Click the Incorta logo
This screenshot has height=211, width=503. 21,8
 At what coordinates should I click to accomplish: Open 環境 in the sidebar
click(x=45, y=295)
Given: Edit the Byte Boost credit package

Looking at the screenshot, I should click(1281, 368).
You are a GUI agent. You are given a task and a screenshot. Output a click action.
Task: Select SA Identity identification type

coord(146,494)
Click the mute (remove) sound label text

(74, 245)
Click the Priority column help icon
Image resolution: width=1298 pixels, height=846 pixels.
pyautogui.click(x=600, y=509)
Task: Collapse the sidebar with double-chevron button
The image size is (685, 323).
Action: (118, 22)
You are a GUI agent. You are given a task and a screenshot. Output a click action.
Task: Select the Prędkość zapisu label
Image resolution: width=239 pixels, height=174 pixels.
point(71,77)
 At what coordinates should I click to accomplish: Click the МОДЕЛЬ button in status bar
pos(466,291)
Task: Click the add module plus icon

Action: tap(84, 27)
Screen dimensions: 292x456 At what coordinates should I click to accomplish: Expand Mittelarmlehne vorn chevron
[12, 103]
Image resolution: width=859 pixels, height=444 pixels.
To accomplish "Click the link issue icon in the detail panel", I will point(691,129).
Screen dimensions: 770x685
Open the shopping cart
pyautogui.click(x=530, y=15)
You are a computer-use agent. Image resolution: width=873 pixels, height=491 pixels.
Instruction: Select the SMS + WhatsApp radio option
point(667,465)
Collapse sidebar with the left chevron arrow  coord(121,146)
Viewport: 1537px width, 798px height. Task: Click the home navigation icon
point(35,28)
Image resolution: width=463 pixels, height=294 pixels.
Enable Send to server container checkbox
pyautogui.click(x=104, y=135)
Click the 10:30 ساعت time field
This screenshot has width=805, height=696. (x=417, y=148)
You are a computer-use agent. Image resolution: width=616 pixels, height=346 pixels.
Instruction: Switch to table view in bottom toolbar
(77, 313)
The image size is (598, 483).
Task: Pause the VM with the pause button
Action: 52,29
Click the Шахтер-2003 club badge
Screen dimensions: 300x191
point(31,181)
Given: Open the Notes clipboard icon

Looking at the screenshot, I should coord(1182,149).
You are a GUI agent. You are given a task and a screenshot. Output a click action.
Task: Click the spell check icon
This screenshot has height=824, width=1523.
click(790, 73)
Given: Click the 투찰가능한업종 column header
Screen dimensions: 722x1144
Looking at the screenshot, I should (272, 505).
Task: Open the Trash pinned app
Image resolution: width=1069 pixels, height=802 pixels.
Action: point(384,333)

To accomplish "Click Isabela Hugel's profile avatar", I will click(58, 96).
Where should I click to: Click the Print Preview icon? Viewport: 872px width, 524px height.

· · ·

TASK GOAL ::
All lines from the one that contains "Screen dimensions: 300x191" through the end of the listing above should be copied exactly, with nothing else.

ANSWER TO THIS EXERCISE ::
Screen dimensions: 300x191
point(31,181)
Given: Open the Notes clipboard icon

Looking at the screenshot, I should coord(1182,149).
You are a GUI agent. You are given a task and a screenshot. Output a click action.
Task: Click the spell check icon
This screenshot has height=824, width=1523.
click(790, 73)
Given: Click the 투찰가능한업종 column header
Screen dimensions: 722x1144
Looking at the screenshot, I should (272, 505).
Task: Open the Trash pinned app
Image resolution: width=1069 pixels, height=802 pixels.
Action: point(384,333)

To accomplish "Click Isabela Hugel's profile avatar", I will click(58, 96).
Where should I click to: Click the Print Preview icon? Viewport: 872px width, 524px height.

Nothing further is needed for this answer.